[Records from a data source]
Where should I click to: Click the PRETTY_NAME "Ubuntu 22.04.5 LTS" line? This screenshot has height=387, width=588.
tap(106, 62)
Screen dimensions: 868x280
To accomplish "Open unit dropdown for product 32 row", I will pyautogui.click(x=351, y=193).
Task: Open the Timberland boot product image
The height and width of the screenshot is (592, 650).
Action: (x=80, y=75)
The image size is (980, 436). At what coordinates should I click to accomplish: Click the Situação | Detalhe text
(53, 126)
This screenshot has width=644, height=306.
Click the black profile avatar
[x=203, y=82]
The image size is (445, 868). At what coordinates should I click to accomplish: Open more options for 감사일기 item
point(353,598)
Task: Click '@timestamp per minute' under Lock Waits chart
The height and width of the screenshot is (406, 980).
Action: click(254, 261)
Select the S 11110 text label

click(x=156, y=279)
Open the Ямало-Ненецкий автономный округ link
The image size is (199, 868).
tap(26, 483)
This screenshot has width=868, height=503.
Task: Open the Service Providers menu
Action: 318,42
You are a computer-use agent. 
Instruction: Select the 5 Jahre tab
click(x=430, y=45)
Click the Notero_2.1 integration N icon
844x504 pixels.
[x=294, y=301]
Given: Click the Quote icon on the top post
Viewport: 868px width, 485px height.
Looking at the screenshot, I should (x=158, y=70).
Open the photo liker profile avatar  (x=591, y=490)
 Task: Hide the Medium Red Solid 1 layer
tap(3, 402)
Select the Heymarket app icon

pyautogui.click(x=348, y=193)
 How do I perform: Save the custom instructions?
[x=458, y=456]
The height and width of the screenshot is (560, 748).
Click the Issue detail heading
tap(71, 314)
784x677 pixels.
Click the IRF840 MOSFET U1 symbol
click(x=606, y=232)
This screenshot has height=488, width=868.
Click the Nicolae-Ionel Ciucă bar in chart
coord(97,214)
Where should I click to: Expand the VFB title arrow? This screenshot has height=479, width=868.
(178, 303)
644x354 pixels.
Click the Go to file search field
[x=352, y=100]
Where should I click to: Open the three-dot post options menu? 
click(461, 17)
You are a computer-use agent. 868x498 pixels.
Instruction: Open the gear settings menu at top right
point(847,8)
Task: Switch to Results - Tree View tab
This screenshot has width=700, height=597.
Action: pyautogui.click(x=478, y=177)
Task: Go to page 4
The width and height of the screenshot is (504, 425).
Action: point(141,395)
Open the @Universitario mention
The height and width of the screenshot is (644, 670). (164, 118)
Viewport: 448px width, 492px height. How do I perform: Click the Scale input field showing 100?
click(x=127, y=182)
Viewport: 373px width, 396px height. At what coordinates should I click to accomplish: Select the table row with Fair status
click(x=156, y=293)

Work instruction: Exactly how many lines of the data include the word "agent"? Reply with that number only.

Response to the exercise: 2